Tips to get you exercising!

motivation-by-shirokazan

1. Join a GYM: There is no point joining if you are not going to go, so before you join, make a promise to yourself to go and plan when you will go. Try planning to go before work or on your way home from work so that it becomes apart of routine.

2. Plan and set challenges for yourself: Be REALISTIC. Set goals that are achievable and that you will strive to work towards.

3. Buy a bike: Use your new wheels to bring you to the shop, work, gym or even just for a cycle. Cycling is a great exercise and by swapping the car for your bike for one journey a day will make a difference.

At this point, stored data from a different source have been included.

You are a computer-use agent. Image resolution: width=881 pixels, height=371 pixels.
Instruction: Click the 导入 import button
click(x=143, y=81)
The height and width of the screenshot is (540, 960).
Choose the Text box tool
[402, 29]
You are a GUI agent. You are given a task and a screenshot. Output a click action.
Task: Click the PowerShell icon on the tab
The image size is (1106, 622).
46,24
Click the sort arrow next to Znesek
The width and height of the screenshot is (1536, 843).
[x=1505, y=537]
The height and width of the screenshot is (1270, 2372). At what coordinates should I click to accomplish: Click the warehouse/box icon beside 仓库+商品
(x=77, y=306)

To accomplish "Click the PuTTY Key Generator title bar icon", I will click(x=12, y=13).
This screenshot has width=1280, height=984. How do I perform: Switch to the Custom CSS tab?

4. Join a team or class, whether it’s a work team or a new class in the gym, it will have you working out and socializing at the same time!

5. Start a new hobby: Even the likes of knitting or weeding your garden is exercise!

6. Buy a resistance band: These are great, exercise in front of the telly or anywhere around the house.

7. Do it with a buddy: If you have a friend doing it with you, you both have each others support for those times when your feeling less motivated.

8. Think POSITIVE! : Nothing is easy to do without positive thinking and a little motivation. To get you motivated and ready to get exercising, find a reason or motivation of why you want to do it in the first place. When you need a little motivation to exercise think of the reasons for doing it and the outcome you desire. If this doesn’t work, you always have your buddy 🙂 .

Advertisements

Exercises for the Home:

These exercises are great for doing almost anywhere! Simple and easy to get you toned up in a just a few steps!

1. Modified Squats

The good thing about these squats is that you can do them almost anywhere, all you need is a chair, even your couch will do!

• Sit with your feet flat on the ground, arms folded, back straight, feet shoulder width apart, knees bent at a 90 degree angle.
• Lift upwards, just a couple of inches above the chair and hold for 30 seconds.

2. Press Ups

These will tone up your triceps ( back of upper arm) and also your pecs (chest).

•Lie face down with your back straight and legs extended straight, with your palms on the ground about shoulder width apart and have your arms extended straight so that they are supporting your body.
• Slowly bend your elbows and lower yourself towards the floor keeping your alignment and push back up through your arms and chest.

Tip: If you find these hard, first try by resting your knees on the floor, keeping back and neck alignment.

3. Back Extension

This exercise will tone up your back and stomach!

•Lie face down on the floor, arms straight at your sides, face facing floor and legs extended straight also.
• Lift your head towards the ceiling using your stomach and back and hold for 5-10 seconds.

Tip: Raise legs as well as head to further progress.

4. Plank

This effective and easy exercise is great for strengthening your core muscles.

• Lie face facing the floor, keeping back and legs straight, rest on your elbows and toes and hold for 30secs.